もう半世紀近く前の話である。
正月の浮かれた気分が終わる頃となる、1月5日は書初め大会があった。
この地域を中心に、800人近くの小中学生が、この田舎のとある小学校に集まった。
主催は、田舎町の小さな書店であった。
創業者のご主人が、書道文化の発展のために…と、書道の指導者の協力を得て、始めたものだった。
もう30年前に亡くなった母は、教育熱心であった。
と言っても、ただ単なる点取り教育ではない。
書道やそろばんなどの寺子屋教育は、きっと将来役立つ…と、遊び盛りの子供たちに、無理やり墨を磨らせ、筆を持たせていたのである。
クリスマス、大晦日、正月行事の続く冬休みは、子供たちにとって、ワクワクの連続である。
クリスマスプレゼントとお年玉は、その喜びの象徴だった。
そんな中、夜の1時間の書写の時間は、私たちにとって苦痛の時間であった。
自分で言うのも憚れるが、私は従順な子供であった。
この程度で、自分で納得できる作品なの…?
と母から問われると、目に涙をためながら、また十数枚の書を書いたものだった。
新聞紙を引きつめた座敷が、書写道場である。
隣では、二つ下の弟も書写していた。
が、2、3枚書き終えると、もうすぐ止めてしまう。
その分だけこちらに母の注目を得るという悪循環であった。
その練習量の少ない弟の作品が、特別賞を受賞したりする。
作品展示会場で特別賞の大きな金色の短冊を見ると、世の不条理とともに、今までの努力はいったい何だったろう…
そんな脱力感を、覚えたものだったが。
新年が幕開けした。
あなたにとって、新年の香りは…?
と訊ねられたら、一般的には何と答えるのだろうか。
私にとって、新年の香りとは、墨の香りである。
それも新聞紙から漂うインクの香りの混じった、墨の香りである。
その懐かしきも苦き思い出の書初め大会は、指導者を亡くしてから、しばらく中断されていた。
それが、数年前に復活された。
県内でも屈指の書道の指導者である、M先生の快諾のおかげである。
復活を言い出したのは、墨の香りにせっかくの冬休みを、台無しにされたと勘違いしていた他ならぬ私である。

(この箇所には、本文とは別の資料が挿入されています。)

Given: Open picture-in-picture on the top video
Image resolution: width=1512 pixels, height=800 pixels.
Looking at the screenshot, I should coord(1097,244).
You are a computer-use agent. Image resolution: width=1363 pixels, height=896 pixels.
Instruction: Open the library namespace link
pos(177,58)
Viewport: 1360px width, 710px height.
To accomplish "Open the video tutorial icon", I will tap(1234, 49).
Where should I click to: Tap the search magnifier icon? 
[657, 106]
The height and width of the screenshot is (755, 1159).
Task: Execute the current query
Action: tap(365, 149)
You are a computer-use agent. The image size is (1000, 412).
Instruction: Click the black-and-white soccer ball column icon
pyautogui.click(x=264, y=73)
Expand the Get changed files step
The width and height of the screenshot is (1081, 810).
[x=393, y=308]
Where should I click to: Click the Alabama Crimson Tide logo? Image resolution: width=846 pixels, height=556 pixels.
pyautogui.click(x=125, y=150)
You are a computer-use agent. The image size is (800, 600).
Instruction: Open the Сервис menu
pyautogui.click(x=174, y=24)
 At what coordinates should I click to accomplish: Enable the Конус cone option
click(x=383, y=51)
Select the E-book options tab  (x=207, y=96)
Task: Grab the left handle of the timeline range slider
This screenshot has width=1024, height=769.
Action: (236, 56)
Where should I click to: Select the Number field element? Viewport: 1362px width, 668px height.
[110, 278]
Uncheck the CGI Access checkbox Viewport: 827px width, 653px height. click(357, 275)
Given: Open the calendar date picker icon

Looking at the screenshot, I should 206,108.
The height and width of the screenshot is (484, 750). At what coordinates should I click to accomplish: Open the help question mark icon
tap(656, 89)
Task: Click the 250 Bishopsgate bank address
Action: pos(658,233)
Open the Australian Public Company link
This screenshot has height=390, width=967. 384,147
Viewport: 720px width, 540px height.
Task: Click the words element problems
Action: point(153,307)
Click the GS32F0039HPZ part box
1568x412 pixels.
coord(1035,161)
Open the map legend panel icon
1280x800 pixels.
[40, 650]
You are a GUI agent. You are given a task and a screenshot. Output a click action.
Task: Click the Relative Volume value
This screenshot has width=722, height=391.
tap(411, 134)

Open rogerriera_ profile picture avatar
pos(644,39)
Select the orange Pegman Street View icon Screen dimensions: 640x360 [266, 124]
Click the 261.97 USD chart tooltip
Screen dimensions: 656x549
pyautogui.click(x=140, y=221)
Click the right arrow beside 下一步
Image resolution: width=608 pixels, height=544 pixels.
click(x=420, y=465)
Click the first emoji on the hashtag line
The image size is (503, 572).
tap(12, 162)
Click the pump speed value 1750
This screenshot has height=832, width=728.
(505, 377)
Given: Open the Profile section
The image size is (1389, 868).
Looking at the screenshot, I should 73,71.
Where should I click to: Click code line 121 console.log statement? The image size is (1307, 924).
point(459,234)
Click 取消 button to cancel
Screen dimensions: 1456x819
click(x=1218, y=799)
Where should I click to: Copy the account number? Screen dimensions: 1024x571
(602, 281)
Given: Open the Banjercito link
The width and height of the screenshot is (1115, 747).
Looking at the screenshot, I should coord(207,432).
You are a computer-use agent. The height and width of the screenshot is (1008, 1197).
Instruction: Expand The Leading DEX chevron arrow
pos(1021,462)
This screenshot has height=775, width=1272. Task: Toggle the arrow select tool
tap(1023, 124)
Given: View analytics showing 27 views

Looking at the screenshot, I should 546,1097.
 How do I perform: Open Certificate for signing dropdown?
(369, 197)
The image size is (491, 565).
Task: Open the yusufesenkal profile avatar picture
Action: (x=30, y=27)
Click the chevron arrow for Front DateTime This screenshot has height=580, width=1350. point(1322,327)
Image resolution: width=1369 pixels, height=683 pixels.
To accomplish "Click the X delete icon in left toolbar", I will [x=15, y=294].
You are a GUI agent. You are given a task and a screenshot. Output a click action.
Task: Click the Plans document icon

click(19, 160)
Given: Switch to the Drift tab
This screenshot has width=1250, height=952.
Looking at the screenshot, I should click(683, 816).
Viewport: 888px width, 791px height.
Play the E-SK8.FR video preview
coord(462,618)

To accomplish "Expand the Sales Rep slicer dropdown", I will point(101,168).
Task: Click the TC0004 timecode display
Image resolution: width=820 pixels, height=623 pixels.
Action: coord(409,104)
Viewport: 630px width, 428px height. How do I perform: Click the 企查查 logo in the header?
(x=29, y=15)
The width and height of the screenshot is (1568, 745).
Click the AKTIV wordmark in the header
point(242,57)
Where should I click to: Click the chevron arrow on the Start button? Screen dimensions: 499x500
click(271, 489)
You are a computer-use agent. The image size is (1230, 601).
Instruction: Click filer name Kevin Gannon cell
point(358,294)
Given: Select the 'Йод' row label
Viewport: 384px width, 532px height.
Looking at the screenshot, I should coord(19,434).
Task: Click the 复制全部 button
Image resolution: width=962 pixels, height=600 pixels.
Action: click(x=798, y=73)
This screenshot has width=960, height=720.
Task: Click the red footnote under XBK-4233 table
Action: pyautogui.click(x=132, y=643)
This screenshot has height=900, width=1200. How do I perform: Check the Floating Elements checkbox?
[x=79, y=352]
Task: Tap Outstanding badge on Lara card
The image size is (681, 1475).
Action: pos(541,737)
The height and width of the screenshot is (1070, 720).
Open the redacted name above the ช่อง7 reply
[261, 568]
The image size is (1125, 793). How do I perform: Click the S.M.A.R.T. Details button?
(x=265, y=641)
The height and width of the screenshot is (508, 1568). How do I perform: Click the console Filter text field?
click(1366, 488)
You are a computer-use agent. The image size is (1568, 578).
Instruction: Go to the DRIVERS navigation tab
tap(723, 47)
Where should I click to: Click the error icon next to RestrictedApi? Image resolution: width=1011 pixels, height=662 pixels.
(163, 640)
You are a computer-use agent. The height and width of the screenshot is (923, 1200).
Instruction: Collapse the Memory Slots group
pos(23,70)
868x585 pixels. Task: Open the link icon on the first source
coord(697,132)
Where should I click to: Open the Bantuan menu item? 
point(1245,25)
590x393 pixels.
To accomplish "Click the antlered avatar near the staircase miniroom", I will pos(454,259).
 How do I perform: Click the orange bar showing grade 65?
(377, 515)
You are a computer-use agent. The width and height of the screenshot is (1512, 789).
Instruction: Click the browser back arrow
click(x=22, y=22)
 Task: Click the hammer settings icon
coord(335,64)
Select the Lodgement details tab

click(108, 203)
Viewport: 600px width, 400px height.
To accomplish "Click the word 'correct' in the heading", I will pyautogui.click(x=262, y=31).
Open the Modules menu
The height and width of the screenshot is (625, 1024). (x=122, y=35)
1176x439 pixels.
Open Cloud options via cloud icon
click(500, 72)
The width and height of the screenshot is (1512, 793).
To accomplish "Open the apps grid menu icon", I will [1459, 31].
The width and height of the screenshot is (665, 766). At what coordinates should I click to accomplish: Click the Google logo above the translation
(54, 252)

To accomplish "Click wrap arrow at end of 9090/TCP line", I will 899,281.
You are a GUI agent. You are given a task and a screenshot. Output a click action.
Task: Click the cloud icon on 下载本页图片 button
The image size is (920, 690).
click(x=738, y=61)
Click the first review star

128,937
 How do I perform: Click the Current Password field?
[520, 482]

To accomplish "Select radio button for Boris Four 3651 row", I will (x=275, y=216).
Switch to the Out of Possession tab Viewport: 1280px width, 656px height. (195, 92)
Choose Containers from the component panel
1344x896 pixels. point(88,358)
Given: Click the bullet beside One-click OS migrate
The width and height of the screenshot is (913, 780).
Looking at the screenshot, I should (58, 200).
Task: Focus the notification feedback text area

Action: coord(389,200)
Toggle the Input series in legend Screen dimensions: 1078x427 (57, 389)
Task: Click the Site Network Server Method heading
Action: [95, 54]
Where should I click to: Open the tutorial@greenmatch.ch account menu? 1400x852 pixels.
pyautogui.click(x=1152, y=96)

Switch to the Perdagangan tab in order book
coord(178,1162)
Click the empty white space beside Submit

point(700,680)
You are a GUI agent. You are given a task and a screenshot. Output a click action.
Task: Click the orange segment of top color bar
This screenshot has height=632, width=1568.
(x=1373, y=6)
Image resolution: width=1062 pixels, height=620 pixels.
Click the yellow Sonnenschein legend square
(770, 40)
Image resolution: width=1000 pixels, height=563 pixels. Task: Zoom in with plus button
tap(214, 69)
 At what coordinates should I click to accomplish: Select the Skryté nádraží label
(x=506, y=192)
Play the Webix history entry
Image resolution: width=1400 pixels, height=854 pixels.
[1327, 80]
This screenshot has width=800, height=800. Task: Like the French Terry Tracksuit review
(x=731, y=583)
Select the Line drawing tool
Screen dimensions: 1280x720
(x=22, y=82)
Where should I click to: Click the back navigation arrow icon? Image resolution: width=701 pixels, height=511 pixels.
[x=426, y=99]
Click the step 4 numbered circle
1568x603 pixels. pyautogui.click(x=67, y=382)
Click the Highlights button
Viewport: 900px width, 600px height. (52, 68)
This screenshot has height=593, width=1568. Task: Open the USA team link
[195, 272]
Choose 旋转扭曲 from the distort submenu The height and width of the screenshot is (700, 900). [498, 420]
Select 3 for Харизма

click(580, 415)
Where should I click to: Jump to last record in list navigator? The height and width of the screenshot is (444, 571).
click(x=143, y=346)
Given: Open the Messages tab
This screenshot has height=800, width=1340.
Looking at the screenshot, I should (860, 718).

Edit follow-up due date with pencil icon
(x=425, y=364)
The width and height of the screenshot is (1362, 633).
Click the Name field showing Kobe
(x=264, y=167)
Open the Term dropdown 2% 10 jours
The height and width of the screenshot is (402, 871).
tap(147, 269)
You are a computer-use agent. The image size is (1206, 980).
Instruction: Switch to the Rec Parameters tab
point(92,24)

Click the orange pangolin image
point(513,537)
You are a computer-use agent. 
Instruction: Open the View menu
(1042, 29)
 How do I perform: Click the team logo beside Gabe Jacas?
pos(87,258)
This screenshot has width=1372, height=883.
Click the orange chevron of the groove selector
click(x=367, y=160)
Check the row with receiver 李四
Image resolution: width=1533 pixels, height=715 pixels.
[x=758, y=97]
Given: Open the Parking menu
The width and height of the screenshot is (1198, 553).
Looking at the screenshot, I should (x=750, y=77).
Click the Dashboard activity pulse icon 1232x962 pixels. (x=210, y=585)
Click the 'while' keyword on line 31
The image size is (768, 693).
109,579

今になって、筆を持つ毎に、あの時のおかげだ…と、感謝している。
中には墨の香りに、せっかくの冬休みが台無し…と思っている子供もいるかもしれない。
そんな子供たちも、きっといつかは日本文化の価値が解るようになる日が来る。
少しばかりの恩返しのつもりである。
明日は、復活して4回目の書道大会。
1月5日は、今も昔も新春の浮かれた気分に幕引きをする日でもあるのだ。